Since we know $i^4 = 1$, we can rewrite $i^{4k}$ using a cool exponent rule.
We can think of $i^{4k}$ as $(i^4)^k$. It's like saying if you have $x$ to the power of 'a' and then that whole thing to the power of 'b', it's the same as $x$ to the power of 'a times b'. So, $(i^4)^k$ is indeed $i^{4 \cdot k}$.
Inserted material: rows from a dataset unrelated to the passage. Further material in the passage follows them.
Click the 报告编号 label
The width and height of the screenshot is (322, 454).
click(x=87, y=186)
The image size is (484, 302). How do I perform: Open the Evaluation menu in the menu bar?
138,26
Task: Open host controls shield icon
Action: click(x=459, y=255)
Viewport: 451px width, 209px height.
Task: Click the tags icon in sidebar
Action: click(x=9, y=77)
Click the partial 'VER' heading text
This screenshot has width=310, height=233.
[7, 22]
Now we just substitute what we know:
$(i^4)^k = (1)^k$

And guess what? If you take the number 1 and multiply it by itself any number of times (like 'k' times), it always stays 1!
So, $(1)^k = 1$.

That means $i^{4k} = 1$. Ta-da!

Alternative answer

Answer: $i^{4k}=1$

Explain
This is a question about the powers of the imaginary unit 'i' and how they cycle. The solving step is:

1. First, let's figure out what happens when we raise 'i' to the first few powers:
* $i^1 = i$
* $i^2 = -1$
* $i^3 = i^2 \cdot i = -1 \cdot i = -i$
* $i^4 = i^2 \cdot i^2 = (-1) \cdot (-1) = 1$
2. We can see a cool pattern here! The powers of 'i' repeat every 4 steps, and $i^4$ is equal to 1.
3. Now, the problem asks us to show that $i^{4k} = 1$ for any natural number $k$. A natural number means $k$ can be $1, 2, 3,$ and so on.
4. We can use a simple exponent rule that says $(a^b)^c = a^{b \cdot c}$. So, we can rewrite $i^{4k}$ as $(i^4)^k$.
5. Since we already found out that $i^4 = 1$, we can substitute this into our expression: $(i^4)^k = (1)^k$.
6. Finally, we know that 1 raised to any power (like $1^1, 1^2, 1^3$, etc.) is always 1. So, $(1)^k = 1$.
7. This means $i^{4k}$ is always equal to 1!

Alternative answer

Answer: $i^{4k} = 1$

Explain
This is a question about the powers of the imaginary number 'i'. The solving step is:

1. First, let's remember what 'i' is! It's a special number where $i \times i$ (which we write as $i^2$) equals -1.
2. Now, let's figure out what happens when we multiply 'i' by itself a few times:
* $i^1 = i$
* $i^2 = -1$ (That's the definition!)
* $i^3 = i^2 \times i = (-1) \times i = -i$
* $i^4 = i^2 \times i^2 = (-1) \times (-1) = 1$
3. Look! We found a cool pattern! Every time the power of 'i' is a multiple of 4 (like 4, 8, 12, etc.), the answer is 1. This means the powers of 'i' repeat every 4 steps ($i, -1, -i, 1$).
4. The problem asks us to show that $i^{4k}$ is always 1 for any natural number 'k'. Natural numbers are just our regular counting numbers like 1, 2, 3, and so on.
5. Since we know $i^4 = 1$, we can rewrite $i^{4k}$ using a rule for exponents: $i^{4k} = (i^4)^k$.
6. Now, we just replace $i^4$ with what it equals, which is 1: $(i^4)^k = (1)^k$.
7. And we know that 1 raised to any power (like $1^1, 1^2, 1^3, \dots$) is always just 1!
8. So, $(1)^k = 1$.
This shows that $i^{4k}$ will always be 1, no matter what natural number 'k' is!